# Start of Supplied records

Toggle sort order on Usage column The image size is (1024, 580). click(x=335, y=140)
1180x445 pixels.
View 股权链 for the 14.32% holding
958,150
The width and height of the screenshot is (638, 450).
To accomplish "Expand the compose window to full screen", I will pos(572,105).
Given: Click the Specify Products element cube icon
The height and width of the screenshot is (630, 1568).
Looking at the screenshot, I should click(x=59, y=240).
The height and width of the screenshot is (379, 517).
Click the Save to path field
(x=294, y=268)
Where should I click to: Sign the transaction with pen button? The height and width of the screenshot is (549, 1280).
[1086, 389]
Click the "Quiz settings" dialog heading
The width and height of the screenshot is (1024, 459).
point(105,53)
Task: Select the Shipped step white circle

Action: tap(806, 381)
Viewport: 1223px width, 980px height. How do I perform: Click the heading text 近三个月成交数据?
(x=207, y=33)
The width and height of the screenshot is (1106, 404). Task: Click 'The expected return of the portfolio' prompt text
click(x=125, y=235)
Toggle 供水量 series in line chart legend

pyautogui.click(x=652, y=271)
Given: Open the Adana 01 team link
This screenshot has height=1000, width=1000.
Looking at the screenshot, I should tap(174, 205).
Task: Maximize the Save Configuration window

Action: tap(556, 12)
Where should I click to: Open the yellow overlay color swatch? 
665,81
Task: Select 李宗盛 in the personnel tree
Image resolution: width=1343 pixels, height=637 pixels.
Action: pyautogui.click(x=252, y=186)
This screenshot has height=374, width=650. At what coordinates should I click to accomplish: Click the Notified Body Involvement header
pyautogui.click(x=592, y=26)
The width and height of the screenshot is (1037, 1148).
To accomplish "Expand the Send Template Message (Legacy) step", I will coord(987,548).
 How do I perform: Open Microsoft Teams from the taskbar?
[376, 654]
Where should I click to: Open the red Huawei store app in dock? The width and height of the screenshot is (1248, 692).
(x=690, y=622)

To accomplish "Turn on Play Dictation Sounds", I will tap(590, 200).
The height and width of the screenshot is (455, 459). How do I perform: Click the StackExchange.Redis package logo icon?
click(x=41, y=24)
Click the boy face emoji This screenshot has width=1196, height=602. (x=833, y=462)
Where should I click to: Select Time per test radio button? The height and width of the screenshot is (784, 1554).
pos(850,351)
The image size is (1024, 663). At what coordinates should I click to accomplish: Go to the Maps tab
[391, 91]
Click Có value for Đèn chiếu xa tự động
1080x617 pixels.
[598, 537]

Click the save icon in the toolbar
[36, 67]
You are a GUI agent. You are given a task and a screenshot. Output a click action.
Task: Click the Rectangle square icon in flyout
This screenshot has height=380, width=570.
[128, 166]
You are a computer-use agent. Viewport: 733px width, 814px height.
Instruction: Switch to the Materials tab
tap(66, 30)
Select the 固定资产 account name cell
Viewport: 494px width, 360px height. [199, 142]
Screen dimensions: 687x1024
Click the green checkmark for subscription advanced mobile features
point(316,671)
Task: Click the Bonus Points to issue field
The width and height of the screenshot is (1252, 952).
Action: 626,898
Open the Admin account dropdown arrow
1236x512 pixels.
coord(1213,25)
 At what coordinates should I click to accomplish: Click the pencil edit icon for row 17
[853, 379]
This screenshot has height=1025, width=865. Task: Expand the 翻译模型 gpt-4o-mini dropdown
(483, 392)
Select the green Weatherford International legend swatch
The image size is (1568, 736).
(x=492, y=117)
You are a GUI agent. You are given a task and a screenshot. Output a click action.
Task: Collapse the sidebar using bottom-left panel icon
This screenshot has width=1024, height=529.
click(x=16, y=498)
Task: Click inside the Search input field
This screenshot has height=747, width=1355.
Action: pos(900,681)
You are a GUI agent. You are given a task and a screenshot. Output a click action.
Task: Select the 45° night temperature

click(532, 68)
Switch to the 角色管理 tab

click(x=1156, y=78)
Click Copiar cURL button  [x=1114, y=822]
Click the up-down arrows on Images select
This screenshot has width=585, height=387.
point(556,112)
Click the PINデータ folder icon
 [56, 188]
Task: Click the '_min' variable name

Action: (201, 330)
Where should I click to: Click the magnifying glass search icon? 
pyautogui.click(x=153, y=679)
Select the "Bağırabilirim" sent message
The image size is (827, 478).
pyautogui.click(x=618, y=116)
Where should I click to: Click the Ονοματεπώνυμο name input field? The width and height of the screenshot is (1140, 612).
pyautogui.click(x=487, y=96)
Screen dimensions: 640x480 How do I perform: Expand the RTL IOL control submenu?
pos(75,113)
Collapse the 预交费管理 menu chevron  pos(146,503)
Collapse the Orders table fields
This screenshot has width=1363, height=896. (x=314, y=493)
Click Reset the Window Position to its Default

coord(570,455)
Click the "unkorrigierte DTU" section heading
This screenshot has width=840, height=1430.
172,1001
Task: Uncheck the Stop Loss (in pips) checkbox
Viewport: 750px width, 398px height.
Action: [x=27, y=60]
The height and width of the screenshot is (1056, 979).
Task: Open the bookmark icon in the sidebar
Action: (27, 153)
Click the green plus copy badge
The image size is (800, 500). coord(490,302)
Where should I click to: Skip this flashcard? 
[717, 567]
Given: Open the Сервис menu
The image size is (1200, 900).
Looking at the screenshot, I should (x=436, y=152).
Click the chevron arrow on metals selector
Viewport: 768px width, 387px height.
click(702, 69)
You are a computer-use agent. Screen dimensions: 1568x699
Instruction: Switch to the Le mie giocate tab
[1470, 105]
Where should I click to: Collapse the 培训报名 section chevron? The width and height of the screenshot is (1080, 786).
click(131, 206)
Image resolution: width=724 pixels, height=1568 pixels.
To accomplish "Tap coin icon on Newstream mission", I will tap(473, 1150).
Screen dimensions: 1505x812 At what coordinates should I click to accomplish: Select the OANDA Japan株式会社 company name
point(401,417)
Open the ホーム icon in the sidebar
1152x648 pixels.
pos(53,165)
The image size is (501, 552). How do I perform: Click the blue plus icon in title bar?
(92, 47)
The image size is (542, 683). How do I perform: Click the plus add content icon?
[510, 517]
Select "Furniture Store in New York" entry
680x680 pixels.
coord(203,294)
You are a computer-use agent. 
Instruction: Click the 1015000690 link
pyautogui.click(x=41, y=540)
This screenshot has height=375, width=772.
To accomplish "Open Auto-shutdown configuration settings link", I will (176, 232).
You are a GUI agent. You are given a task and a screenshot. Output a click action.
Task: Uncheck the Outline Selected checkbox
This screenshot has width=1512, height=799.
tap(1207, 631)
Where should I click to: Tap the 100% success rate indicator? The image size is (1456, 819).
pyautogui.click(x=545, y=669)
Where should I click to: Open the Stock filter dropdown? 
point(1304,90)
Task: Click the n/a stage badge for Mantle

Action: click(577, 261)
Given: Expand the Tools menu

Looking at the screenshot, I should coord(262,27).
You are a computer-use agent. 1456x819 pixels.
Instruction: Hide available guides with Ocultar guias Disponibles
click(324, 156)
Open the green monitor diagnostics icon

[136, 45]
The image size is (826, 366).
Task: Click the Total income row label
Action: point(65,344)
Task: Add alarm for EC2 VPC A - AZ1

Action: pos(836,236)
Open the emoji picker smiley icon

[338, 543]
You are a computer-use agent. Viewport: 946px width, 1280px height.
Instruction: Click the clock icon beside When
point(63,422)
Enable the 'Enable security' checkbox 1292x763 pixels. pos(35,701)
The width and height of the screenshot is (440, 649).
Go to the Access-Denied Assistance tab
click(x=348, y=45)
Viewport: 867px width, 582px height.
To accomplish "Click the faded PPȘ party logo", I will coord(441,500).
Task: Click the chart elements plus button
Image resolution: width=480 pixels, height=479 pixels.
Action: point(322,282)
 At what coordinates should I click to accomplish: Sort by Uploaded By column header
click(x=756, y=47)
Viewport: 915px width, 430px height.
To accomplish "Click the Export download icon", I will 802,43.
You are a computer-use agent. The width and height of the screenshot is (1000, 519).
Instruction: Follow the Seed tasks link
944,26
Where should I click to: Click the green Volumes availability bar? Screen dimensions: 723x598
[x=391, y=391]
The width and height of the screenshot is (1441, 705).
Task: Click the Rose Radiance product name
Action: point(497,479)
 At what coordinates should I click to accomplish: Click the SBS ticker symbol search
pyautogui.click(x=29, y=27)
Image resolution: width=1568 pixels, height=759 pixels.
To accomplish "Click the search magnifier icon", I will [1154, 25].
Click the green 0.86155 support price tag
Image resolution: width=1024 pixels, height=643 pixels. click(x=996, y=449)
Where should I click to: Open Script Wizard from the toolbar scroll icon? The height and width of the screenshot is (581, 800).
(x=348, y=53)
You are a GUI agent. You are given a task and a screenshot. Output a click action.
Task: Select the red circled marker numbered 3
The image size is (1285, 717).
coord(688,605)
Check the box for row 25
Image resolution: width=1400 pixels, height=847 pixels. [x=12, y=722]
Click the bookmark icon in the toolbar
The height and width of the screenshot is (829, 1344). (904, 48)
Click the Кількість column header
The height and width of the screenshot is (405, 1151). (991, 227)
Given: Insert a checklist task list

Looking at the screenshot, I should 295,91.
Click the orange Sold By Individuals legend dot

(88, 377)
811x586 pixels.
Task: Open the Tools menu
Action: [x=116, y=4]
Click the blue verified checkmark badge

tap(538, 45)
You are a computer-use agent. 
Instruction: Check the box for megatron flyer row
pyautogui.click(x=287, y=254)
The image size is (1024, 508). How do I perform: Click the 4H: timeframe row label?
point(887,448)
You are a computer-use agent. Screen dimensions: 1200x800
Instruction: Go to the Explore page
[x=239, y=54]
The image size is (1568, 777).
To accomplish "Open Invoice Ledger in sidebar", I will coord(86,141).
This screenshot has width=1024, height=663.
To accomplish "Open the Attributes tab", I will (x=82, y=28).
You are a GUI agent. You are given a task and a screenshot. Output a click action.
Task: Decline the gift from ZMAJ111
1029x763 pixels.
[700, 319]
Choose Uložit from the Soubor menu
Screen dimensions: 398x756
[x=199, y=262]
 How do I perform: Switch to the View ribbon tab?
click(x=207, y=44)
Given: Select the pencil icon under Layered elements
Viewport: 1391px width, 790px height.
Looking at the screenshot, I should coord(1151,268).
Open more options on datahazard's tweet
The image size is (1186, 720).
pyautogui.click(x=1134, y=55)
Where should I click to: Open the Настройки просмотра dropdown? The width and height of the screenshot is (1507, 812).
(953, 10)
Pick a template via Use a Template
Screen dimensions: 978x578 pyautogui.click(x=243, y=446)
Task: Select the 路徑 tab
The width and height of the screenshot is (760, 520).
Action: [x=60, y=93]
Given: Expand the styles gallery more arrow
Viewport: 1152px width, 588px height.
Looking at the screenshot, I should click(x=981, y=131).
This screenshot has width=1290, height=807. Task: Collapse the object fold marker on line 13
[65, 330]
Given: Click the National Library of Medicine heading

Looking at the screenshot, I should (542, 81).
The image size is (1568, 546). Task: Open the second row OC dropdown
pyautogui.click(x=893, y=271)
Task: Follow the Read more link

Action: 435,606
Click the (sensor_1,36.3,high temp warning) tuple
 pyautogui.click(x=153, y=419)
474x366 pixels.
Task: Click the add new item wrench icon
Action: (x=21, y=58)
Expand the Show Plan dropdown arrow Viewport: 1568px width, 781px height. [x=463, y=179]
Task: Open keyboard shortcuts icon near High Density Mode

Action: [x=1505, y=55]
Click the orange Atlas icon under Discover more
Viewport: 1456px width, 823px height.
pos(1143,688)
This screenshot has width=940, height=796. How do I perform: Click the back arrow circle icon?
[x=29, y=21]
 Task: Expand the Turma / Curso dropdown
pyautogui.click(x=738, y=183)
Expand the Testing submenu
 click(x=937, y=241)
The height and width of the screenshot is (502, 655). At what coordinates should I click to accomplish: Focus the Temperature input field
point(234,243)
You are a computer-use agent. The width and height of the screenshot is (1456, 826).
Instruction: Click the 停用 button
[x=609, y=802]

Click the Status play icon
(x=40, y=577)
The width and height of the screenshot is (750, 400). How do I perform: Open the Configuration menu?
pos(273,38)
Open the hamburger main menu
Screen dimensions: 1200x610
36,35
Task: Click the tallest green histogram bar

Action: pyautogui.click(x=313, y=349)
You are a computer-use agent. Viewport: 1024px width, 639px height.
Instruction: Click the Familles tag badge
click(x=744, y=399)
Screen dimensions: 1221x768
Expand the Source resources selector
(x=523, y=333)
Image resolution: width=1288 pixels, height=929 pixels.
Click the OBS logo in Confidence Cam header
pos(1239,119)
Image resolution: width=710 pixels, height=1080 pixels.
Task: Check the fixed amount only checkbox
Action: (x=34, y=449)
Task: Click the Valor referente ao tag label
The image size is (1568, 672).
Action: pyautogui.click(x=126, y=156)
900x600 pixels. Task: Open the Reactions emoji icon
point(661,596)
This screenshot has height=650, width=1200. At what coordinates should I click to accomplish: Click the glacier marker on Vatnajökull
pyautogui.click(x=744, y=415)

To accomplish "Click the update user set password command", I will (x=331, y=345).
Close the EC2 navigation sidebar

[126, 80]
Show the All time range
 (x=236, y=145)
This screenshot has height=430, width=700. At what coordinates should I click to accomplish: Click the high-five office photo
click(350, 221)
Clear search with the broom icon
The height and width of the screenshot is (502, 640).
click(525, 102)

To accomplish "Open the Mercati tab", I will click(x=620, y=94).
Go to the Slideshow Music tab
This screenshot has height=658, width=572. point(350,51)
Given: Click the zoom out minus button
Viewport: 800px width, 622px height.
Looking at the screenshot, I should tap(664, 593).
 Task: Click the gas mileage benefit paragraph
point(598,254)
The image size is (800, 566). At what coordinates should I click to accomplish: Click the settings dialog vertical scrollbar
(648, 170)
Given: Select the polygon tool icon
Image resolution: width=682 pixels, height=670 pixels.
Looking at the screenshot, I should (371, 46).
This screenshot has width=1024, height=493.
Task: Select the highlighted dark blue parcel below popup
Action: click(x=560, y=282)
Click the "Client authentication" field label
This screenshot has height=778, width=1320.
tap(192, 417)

# End of Supplied records

» **Exercise objective**:
From the items above, pull out every line that contains the word "column" and copy each one in full.

» **Output below**:
Toggle sort order on Usage column The image size is (1024, 580). click(x=335, y=140)
 At what coordinates should I click to accomplish: Sort by Uploaded By column header
Click the Кількість column header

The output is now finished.